Yes, you're correct that generally, .NET can be 2-3 times slower than native code due to the overhead of garbage collection, just-in-time compilation, and other managed features. However, as you've noticed, there are libraries like NMath that can achieve performance close to native code. The reason for their impressive performance is their use of native code in critical sections of their library.
NMath is written primarily in C#, but it has a small Managed C++ layer that acts as an interface to the native Intel Math Kernel Library (MKL). MKL is a highly-optimized numerical library that takes advantage of low-level hardware optimizations and instruction-level parallelism. By using MKL, NMath can offload the computationally intensive work to the native library, while still maintaining a managed .NET interface.

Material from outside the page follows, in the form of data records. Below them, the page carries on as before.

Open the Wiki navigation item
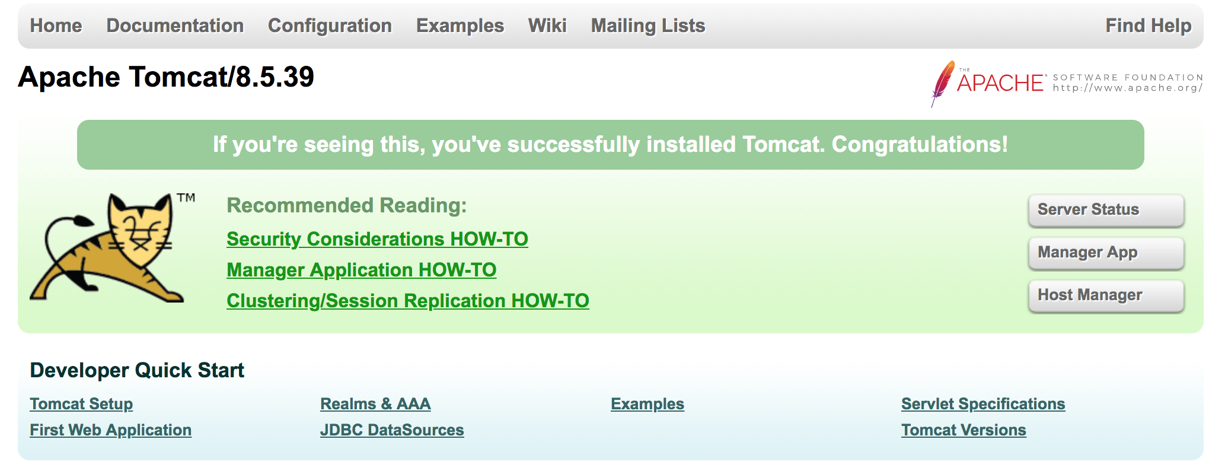This screenshot has width=1225, height=471. 547,26
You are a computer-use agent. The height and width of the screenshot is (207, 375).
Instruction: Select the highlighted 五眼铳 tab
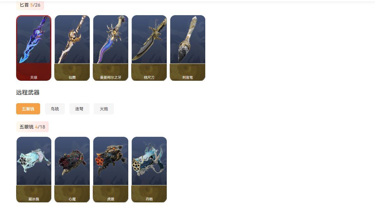pos(28,109)
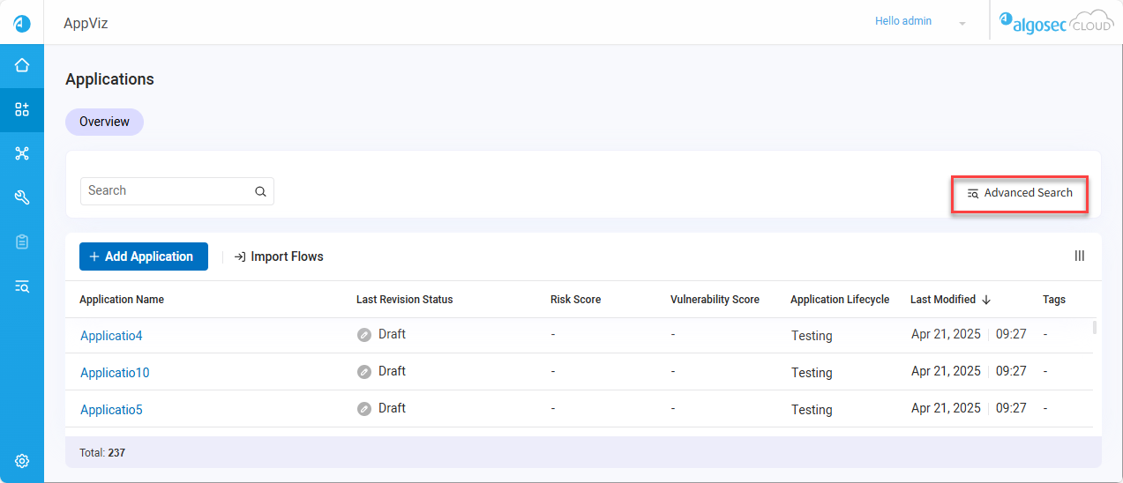
Task: Open the clipboard icon in sidebar
Action: pos(22,242)
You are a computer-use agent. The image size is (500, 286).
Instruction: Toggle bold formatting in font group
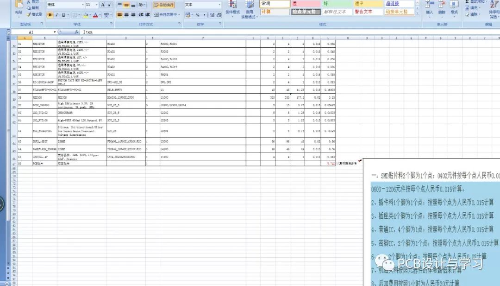click(x=50, y=15)
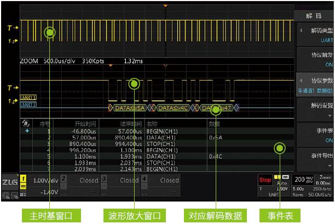Click the trigger level T arrow in main window
Image resolution: width=335 pixels, height=224 pixels.
point(9,27)
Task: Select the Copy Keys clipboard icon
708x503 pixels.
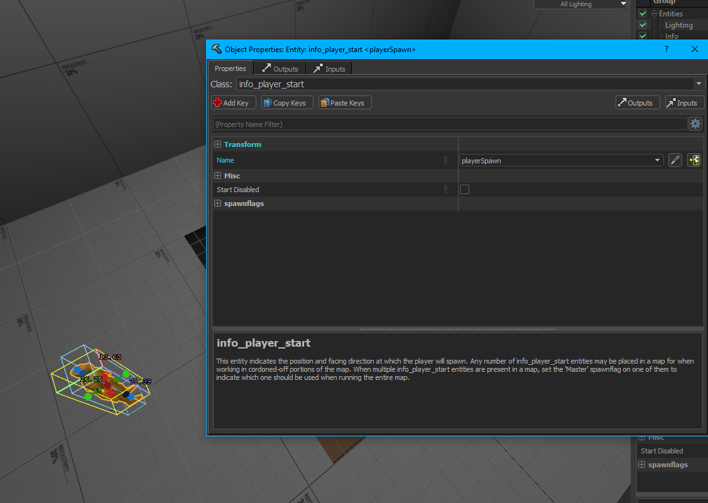Action: coord(269,102)
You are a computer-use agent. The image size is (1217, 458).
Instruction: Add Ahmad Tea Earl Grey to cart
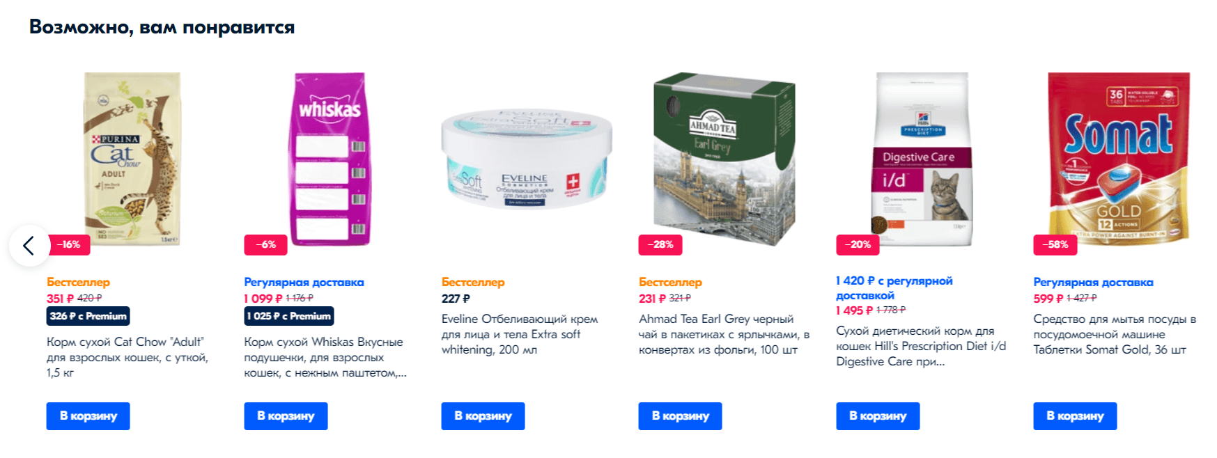(x=680, y=416)
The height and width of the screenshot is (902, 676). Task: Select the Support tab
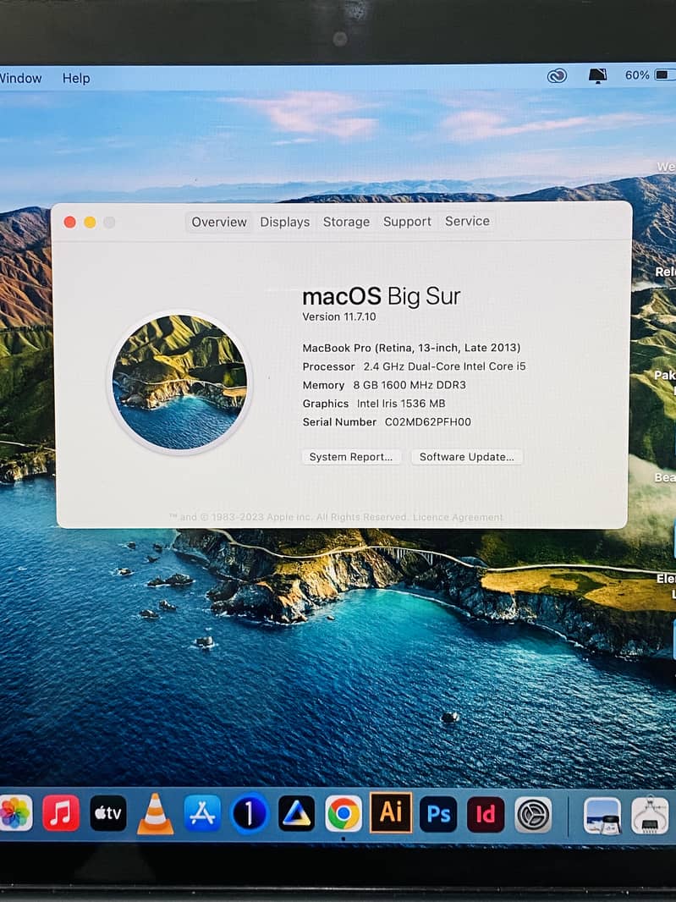coord(407,222)
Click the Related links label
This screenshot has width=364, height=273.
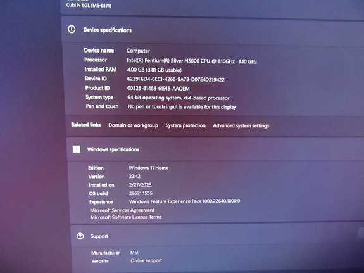click(x=86, y=125)
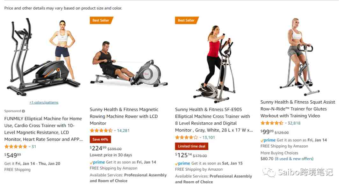The height and width of the screenshot is (187, 344).
Task: Expand rating dropdown arrow next to 31
Action: click(29, 147)
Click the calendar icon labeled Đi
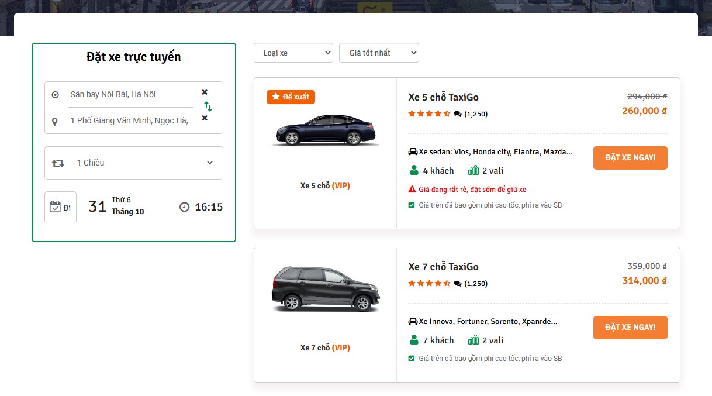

When you use NMath, you get the best of both worlds: the ease of use and interoperability of a managed .NET library, along with the performance of a native library.
Here's a simple example of how to use NMath for matrix multiplication:
using System;
using CenterSpace.NMath.Core;
class Program
{
static void Main()
{
// Create two matrices
Matrix A = new Matrix(new double[,] {
{1.0, 2.0, 3.0},
{4.0, 5.0, 6.0}
});
Matrix B = new Matrix(new double[,] {
{7.0, 8.0},
{9.0, 10.0},
{11.0, 12.0}
});
// Multiply the matrices
Matrix C = A * B;
// Print the resulting matrix
Console.WriteLine(C);
}
}
In this example, the matrix multiplication operation (A * B
) is offloaded to the native MKL library, allowing for fast computation.
In summary, NMath is able to achieve near-native performance by offloading computationally intensive tasks to a native library (MKL), while still providing a managed .NET interface. This is a common technique used in high-performance managed code libraries.